A freaking bear was more important to series villain Heihachi than his own children

A brown bear wearing a red headband and a jean jacket with cut-off sleeves poses happily for the camera. Image: Bandai Namco

Tekken 8’s latest character reveal focuses on Kuma, a bear once raised and trained by series antagonist Heihachi Mishima. But there’s more to this furry former bodyguard than meets the eye.

In a blink-and-you’ll-miss-it moment near the end of the gameplay demo, Kuma is seen unleashing attacks that hold special significance to Tekken fans. While the uppercuts shown at the 1:29 mark in the video below may look like normal fighting game moves, what Kuma is performing is actually the Wind God Fist, a martial art ubiquitous to the Tekken series known only to a select few fighters.

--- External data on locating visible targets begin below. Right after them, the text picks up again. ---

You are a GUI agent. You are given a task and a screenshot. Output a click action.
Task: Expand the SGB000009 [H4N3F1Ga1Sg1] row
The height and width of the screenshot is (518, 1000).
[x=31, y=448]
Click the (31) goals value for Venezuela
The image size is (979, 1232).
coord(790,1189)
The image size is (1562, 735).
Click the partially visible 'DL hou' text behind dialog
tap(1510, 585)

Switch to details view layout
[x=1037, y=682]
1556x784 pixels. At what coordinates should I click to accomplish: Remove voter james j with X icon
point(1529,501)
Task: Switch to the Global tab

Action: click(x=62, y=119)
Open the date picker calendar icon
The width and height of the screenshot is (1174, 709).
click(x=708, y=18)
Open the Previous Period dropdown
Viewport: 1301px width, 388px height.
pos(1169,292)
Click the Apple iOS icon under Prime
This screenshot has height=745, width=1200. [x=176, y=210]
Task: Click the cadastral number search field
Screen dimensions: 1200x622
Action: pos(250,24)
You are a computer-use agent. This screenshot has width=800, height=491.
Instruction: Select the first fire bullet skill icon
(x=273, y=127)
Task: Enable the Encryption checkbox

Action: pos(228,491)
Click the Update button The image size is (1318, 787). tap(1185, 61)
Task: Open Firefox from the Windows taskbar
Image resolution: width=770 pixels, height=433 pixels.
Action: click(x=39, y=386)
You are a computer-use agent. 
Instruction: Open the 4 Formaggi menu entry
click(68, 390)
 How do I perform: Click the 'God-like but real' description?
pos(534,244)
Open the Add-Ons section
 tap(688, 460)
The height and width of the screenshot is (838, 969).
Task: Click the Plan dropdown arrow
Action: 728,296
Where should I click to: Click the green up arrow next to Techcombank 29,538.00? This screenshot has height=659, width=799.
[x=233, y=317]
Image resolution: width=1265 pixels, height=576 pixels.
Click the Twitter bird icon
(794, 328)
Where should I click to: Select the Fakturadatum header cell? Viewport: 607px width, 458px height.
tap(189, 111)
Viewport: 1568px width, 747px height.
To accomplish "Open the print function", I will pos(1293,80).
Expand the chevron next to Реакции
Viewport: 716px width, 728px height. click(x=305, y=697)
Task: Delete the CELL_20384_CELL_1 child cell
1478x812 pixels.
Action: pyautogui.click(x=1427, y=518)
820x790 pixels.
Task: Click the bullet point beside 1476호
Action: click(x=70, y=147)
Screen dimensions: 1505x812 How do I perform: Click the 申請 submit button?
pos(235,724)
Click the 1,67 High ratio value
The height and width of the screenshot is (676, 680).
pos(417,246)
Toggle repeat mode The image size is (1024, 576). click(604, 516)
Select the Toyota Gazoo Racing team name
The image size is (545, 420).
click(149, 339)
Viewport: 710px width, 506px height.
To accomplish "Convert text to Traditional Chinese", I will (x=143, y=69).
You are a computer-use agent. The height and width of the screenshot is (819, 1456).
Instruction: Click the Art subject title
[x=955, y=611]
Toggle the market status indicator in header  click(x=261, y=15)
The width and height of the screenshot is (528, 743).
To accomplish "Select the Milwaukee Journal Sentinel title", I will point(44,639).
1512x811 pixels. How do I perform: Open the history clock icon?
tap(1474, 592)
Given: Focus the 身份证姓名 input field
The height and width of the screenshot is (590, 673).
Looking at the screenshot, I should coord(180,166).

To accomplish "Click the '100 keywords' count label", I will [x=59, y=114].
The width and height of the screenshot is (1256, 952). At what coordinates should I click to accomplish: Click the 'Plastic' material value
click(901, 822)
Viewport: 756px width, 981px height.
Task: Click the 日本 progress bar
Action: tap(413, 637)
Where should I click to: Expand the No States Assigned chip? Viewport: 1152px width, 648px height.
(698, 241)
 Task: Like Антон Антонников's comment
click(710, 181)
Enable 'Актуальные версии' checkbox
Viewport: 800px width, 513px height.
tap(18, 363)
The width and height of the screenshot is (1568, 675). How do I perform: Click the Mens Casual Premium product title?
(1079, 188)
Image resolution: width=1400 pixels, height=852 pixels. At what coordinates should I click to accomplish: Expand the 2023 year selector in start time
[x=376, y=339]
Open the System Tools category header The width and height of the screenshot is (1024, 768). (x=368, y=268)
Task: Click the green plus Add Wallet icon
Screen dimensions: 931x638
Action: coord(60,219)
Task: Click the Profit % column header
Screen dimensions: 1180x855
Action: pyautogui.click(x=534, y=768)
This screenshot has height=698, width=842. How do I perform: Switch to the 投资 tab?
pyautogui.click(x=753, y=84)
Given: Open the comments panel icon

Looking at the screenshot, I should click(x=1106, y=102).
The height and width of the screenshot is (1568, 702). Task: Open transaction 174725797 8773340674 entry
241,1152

The Wind God Fist (originally “rising uppercut”) debuted in the first Tekken as a move exclusive to Heihachi and his son Kazuya (both normal and Devil Kazuya), practitioners of the in-universe Mishima-style Fighting Karate. (Armor King’s move list also included an identical rising uppercut before being retconned later in the series.) Think of it like the Shoryuken in Street Fighter, a move that also defines the franchise to which it belongs but can only be performed by a handful of characters.

As the series continued, more members of the Mishima clan would gain access to the Wind God Fist as well as a more powerful version of the attack dubbed the Electric Wind God Fist (colloquially “EWGF” or “electrics”), which eventually supplanted the base move as the defining trait of the franchise’s Mishima-style fighters. It’s so iconic, in fact, that real-life Tekken competitors who can string together several electrics in a single combo are often celebrated for their high-level execution.

So, going back to the Street Fighter comparison, Kuma learning the Wind God Fist is like Blanka suddenly being able to do Shoryukens, though with a unique history to make the development more meaningful lore-wise.

Kuma is no stranger to Mishima martial arts thanks to his training as Heihachi’s beloved pet and bodyguard. In previous games, the bear incorporated both Heihachi’s Demon Uppercut and Stonehead headbutt in his own Kuma Shinken fighting style. Kuma’s legacy, combined with Heihachi’s strained father-son relationship with Kazuya and the possibility of Tekken 8 newcomer Reina being another illegitimate Mishima offspring due to her use of a EWGF-like attack in her own trailer, has led many excited Tekken fans to proclaim he is Heihachi’s true heir following this reveal.

Impressive implications for a couple seconds of gameplay, huh?